## START

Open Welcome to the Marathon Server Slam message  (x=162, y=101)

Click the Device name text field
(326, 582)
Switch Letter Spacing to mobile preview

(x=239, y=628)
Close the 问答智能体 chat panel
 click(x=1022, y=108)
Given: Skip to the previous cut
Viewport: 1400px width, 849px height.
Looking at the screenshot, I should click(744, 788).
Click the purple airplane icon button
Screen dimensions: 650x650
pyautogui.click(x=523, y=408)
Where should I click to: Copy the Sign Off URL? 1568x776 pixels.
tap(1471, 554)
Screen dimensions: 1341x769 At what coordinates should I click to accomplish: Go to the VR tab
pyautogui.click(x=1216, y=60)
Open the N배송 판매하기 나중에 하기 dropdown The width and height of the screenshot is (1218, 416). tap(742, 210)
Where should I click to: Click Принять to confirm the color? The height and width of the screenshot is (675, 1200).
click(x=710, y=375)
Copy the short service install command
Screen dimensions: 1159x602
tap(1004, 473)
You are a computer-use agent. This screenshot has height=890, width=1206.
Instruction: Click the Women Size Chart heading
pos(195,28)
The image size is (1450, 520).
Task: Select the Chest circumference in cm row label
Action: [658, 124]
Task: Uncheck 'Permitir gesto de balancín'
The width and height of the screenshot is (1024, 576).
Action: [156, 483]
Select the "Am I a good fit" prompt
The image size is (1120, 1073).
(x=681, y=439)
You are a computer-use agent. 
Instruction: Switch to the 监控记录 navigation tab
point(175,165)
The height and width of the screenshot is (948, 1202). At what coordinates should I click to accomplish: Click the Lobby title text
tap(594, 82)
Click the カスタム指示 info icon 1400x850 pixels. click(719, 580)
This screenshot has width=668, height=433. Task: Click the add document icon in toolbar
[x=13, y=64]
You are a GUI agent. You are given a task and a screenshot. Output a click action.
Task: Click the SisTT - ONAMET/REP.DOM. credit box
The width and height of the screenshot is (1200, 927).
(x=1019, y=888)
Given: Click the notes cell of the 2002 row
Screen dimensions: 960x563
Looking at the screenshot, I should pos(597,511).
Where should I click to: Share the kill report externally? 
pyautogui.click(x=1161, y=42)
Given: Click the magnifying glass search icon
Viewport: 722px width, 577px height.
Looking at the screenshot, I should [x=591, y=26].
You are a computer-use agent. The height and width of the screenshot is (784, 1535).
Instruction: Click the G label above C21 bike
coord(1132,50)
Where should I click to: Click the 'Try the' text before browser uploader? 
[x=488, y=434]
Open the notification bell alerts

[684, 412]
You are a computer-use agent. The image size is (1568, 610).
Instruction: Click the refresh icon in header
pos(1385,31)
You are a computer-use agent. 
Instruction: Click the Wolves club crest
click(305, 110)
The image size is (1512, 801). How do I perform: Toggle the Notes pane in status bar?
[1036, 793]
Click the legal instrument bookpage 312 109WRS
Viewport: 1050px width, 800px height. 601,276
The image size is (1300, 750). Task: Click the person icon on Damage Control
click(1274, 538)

## END

Task prompt — Please reproduce the listing above, swapping "computer-use agent" for "desktop assistant" throughout and leaving everything else unchanged.

Completed task —
Open Welcome to the Marathon Server Slam message  (x=162, y=101)

Click the Device name text field
(326, 582)
Switch Letter Spacing to mobile preview

(x=239, y=628)
Close the 问答智能体 chat panel
 click(x=1022, y=108)
Given: Skip to the previous cut
Viewport: 1400px width, 849px height.
Looking at the screenshot, I should click(744, 788).
Click the purple airplane icon button
Screen dimensions: 650x650
pyautogui.click(x=523, y=408)
Where should I click to: Copy the Sign Off URL? 1568x776 pixels.
tap(1471, 554)
Screen dimensions: 1341x769 At what coordinates should I click to accomplish: Go to the VR tab
pyautogui.click(x=1216, y=60)
Open the N배송 판매하기 나중에 하기 dropdown The width and height of the screenshot is (1218, 416). tap(742, 210)
Where should I click to: Click Принять to confirm the color? The height and width of the screenshot is (675, 1200).
click(x=710, y=375)
Copy the short service install command
Screen dimensions: 1159x602
tap(1004, 473)
You are a desktop assistant. This screenshot has height=890, width=1206.
Instruction: Click the Women Size Chart heading
pos(195,28)
The image size is (1450, 520).
Task: Select the Chest circumference in cm row label
Action: [658, 124]
Task: Uncheck 'Permitir gesto de balancín'
The width and height of the screenshot is (1024, 576).
Action: [156, 483]
Select the "Am I a good fit" prompt
The image size is (1120, 1073).
(x=681, y=439)
You are a desktop assistant. 
Instruction: Switch to the 监控记录 navigation tab
point(175,165)
The height and width of the screenshot is (948, 1202). At what coordinates should I click to accomplish: Click the Lobby title text
tap(594, 82)
Click the カスタム指示 info icon 1400x850 pixels. click(719, 580)
This screenshot has width=668, height=433. Task: Click the add document icon in toolbar
[x=13, y=64]
You are a GUI agent. You are given a task and a screenshot. Output a click action.
Task: Click the SisTT - ONAMET/REP.DOM. credit box
The width and height of the screenshot is (1200, 927).
(x=1019, y=888)
Given: Click the notes cell of the 2002 row
Screen dimensions: 960x563
Looking at the screenshot, I should pos(597,511).
Where should I click to: Share the kill report externally? 
pyautogui.click(x=1161, y=42)
Given: Click the magnifying glass search icon
Viewport: 722px width, 577px height.
Looking at the screenshot, I should [x=591, y=26].
You are a desktop assistant. The height and width of the screenshot is (784, 1535).
Instruction: Click the G label above C21 bike
coord(1132,50)
Where should I click to: Click the 'Try the' text before browser uploader? 
[x=488, y=434]
Open the notification bell alerts

[684, 412]
You are a desktop assistant. The image size is (1568, 610).
Instruction: Click the refresh icon in header
pos(1385,31)
You are a desktop assistant. 
Instruction: Click the Wolves club crest
click(305, 110)
The image size is (1512, 801). How do I perform: Toggle the Notes pane in status bar?
[1036, 793]
Click the legal instrument bookpage 312 109WRS
Viewport: 1050px width, 800px height. 601,276
The image size is (1300, 750). Task: Click the person icon on Damage Control
click(1274, 538)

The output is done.